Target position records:
--- --- ---

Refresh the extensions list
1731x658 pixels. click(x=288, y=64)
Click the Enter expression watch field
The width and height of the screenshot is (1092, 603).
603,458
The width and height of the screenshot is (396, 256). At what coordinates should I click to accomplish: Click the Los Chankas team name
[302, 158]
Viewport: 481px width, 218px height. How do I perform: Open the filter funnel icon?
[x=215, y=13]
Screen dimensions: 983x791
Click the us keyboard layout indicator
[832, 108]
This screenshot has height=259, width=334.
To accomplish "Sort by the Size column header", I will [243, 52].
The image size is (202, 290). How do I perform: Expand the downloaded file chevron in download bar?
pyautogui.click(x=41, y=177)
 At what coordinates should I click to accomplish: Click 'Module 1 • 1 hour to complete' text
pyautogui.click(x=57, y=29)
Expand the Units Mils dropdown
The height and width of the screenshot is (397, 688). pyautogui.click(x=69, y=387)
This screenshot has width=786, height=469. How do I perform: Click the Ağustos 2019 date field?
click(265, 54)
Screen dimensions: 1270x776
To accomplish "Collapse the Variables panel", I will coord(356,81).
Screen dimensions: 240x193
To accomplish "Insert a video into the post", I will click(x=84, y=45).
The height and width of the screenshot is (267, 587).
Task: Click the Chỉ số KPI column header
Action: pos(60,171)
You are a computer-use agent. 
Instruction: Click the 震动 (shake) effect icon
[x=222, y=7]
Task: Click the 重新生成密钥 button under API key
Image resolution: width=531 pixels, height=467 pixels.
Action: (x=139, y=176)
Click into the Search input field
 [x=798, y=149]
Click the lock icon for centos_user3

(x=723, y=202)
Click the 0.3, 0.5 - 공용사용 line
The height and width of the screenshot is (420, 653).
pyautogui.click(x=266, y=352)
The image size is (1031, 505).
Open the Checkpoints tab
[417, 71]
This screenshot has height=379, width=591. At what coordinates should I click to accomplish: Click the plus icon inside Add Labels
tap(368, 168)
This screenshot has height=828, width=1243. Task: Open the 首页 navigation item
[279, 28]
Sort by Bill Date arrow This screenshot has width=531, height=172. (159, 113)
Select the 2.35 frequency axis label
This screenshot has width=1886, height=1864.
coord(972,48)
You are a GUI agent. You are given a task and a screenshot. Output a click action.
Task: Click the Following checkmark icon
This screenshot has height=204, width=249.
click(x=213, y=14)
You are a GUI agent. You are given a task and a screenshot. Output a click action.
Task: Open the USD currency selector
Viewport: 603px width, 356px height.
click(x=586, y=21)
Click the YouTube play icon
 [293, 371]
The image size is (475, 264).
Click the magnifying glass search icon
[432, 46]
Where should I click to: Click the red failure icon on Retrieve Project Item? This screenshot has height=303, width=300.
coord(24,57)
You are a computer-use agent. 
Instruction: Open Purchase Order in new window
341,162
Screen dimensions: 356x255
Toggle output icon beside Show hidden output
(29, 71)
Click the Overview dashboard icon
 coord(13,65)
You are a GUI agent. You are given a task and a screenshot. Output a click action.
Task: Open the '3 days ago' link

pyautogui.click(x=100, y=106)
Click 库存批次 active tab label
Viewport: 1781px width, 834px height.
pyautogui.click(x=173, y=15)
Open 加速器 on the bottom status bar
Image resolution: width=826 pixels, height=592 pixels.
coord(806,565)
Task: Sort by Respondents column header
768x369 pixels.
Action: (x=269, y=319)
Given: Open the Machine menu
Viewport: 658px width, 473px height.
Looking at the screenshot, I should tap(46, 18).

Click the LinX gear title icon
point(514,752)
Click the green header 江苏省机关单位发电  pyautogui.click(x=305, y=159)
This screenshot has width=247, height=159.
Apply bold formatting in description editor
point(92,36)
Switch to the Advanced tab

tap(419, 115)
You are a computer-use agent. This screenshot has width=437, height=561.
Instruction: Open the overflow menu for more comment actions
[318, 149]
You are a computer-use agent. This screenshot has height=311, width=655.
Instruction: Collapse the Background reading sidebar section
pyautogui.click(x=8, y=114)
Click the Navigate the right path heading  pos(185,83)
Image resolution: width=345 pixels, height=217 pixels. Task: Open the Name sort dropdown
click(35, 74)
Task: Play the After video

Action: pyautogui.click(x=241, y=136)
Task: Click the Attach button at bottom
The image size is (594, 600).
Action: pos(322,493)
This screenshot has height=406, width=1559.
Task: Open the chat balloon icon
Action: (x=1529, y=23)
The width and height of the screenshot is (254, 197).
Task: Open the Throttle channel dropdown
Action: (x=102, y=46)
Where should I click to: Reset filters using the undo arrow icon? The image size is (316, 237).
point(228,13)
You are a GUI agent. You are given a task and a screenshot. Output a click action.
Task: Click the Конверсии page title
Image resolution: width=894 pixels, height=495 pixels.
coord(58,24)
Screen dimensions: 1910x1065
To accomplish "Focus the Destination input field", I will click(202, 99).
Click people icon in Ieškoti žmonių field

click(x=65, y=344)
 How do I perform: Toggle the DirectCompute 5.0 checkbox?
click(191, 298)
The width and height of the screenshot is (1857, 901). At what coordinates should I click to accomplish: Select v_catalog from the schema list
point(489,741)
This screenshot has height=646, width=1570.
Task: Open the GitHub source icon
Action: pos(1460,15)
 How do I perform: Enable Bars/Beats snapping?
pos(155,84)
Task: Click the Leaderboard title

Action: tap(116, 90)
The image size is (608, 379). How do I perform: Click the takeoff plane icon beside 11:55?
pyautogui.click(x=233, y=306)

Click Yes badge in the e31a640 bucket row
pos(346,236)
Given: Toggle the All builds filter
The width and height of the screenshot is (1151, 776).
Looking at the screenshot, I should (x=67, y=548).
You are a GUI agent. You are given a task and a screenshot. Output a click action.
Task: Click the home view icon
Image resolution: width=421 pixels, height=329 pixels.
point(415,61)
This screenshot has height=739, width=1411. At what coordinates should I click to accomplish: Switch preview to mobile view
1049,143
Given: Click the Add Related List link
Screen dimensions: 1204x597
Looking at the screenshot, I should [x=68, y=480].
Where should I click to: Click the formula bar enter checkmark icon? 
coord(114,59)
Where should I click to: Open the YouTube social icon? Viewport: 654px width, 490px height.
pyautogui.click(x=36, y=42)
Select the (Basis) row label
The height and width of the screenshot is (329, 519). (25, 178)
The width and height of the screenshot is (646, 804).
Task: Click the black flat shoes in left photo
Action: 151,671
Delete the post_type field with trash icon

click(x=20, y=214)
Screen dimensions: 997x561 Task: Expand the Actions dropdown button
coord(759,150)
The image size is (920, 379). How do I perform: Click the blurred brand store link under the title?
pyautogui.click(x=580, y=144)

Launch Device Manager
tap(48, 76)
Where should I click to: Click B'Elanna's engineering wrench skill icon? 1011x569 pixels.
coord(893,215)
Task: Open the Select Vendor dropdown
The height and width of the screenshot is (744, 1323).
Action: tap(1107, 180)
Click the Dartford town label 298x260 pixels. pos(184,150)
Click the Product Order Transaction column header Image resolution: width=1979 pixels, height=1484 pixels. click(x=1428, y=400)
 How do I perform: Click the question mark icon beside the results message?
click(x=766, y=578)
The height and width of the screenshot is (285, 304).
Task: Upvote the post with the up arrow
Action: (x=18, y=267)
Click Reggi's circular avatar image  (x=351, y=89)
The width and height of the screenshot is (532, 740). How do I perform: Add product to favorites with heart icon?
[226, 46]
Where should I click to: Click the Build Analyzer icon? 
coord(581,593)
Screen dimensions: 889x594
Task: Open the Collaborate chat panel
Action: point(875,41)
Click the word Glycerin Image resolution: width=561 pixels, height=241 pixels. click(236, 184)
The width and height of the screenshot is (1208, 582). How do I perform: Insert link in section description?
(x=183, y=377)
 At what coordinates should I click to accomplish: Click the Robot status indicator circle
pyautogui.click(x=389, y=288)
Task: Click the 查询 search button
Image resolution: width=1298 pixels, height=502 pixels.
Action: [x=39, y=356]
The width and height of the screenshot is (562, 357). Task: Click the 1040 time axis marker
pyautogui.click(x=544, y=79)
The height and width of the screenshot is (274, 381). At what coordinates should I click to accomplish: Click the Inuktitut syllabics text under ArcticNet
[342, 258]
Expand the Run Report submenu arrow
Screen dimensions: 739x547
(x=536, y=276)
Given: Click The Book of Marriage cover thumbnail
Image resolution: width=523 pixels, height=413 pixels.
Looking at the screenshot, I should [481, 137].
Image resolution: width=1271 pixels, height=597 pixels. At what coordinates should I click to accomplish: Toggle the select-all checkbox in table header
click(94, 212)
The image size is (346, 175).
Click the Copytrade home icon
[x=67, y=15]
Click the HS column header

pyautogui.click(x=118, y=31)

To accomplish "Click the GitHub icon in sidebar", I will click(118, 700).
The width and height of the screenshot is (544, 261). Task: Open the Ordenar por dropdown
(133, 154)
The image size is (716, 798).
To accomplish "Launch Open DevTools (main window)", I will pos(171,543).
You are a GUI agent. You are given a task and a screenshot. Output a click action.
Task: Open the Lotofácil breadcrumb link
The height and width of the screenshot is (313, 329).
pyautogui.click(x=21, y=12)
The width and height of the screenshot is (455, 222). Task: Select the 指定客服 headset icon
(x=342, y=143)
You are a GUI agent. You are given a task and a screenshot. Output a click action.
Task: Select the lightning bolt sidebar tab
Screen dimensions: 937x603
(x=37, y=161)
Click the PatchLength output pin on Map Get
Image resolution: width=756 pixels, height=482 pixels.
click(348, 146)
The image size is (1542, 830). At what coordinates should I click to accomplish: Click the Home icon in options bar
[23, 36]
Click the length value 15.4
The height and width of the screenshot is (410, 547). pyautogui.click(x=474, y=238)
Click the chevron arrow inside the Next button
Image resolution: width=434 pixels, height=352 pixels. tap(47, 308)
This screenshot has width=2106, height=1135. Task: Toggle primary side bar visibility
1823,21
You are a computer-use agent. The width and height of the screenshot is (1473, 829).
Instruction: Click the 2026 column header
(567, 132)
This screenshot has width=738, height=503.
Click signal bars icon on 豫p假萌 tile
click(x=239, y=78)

--- --- ---

Aim. Copy the records word for word, beginning at the line that contains "How do I perform: Toggle" and stopping after the line that contains "point(415,61)".

Final result.
 How do I perform: Toggle the DirectCompute 5.0 checkbox?
click(191, 298)
The width and height of the screenshot is (1857, 901). At what coordinates should I click to accomplish: Select v_catalog from the schema list
point(489,741)
This screenshot has height=646, width=1570.
Task: Open the GitHub source icon
Action: pos(1460,15)
 How do I perform: Enable Bars/Beats snapping?
pos(155,84)
Task: Click the Leaderboard title

Action: tap(116, 90)
The image size is (608, 379). How do I perform: Click the takeoff plane icon beside 11:55?
pyautogui.click(x=233, y=306)

Click Yes badge in the e31a640 bucket row
pos(346,236)
Given: Toggle the All builds filter
The width and height of the screenshot is (1151, 776).
Looking at the screenshot, I should (x=67, y=548).
You are a GUI agent. You are given a task and a screenshot. Output a click action.
Task: Click the home view icon
Image resolution: width=421 pixels, height=329 pixels.
point(415,61)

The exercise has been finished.